Генерал ушел в роты. Оставшись с комбатом, Жогин, как всегда в минуты вспыльчивости, побагровел. Глаза его сверкнули злыми искрами.
— Вы почему тактическую учебу в охоту превращаете? — загремел он, с резкой отчетливостью выговаривая каждое слово. — Кто вам дал такое право? Я спрашиваю, кто позволил из полевых занятий цирковые представления делать?

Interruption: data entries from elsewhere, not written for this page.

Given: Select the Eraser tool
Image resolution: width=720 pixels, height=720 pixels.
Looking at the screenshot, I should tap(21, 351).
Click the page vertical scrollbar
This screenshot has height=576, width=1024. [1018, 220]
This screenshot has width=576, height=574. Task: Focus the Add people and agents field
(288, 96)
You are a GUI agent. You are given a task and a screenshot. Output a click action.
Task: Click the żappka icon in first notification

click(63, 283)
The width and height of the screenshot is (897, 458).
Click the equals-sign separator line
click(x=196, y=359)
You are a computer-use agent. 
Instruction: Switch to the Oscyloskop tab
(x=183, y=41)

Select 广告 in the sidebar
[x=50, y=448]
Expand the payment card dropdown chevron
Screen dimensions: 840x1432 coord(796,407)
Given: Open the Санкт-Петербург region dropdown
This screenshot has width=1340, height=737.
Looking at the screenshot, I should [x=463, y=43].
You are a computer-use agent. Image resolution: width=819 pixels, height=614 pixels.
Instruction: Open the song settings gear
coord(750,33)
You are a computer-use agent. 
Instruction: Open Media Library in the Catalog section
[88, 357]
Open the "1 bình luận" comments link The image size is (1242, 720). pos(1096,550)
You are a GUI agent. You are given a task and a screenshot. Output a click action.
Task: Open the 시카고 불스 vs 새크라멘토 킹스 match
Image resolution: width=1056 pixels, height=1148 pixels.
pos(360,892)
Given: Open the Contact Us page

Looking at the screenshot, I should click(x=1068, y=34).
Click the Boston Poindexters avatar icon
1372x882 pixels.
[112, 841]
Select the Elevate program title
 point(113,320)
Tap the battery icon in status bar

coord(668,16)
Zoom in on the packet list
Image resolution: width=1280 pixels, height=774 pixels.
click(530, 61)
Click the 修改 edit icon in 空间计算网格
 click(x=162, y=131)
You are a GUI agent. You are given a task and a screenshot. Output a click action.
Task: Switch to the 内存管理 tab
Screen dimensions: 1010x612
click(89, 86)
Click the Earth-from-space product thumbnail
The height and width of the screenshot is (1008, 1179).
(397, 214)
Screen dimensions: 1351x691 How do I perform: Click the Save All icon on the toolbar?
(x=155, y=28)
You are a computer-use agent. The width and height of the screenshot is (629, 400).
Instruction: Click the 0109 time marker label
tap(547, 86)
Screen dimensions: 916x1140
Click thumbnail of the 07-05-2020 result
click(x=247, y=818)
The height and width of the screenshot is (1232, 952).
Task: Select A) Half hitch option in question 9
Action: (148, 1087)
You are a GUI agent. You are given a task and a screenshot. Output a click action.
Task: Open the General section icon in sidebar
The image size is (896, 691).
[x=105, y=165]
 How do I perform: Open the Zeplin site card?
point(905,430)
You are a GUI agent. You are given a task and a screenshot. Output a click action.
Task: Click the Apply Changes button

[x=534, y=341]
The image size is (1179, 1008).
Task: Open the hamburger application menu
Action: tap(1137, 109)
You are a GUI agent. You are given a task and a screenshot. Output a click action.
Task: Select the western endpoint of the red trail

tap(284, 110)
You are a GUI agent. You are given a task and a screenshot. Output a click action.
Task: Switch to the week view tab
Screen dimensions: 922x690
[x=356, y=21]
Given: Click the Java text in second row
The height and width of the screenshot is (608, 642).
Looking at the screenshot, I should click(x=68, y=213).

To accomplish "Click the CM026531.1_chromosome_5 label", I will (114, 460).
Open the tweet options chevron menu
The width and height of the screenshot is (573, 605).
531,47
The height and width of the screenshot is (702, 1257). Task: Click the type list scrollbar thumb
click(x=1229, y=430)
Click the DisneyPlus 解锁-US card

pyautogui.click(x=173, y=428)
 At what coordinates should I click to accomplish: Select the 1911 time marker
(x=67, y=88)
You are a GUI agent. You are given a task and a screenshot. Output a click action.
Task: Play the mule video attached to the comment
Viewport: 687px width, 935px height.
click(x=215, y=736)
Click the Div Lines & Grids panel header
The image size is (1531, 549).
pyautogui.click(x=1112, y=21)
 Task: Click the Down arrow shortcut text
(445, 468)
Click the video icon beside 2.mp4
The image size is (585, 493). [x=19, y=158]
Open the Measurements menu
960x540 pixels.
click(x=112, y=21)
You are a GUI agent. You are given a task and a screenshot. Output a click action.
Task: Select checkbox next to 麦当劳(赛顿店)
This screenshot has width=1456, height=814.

— Но ведь качество занятий не снизилось, товарищ полковник, — ответил Мельников, стараясь казаться спокойным. — Я считаю, что наступление в лесу...
— А я не желаю слушать о том, что вы считаете. Есть устав, наставления, и нарушать их не позволю. Я уже предупреждал вас.
Молчавший до сих пор Григоренко подошел ближе, сказал с обычной неторопливостью:
— По-моему, никакого тут нарушения нет. А пользу колхозам принесли большую.
— Я вижу, что под вашим покровительством все это сделано, — сказал Жогин. — Очень красиво! — Затем он снова повернулся к Мельникову: — Я научу вас уважать армейскую дисциплину. Отстраняю вас от батальона. Поняли? Передайте командование Степшину.
— Товарищ полковник...
— Никаких объяснений. Передать и все!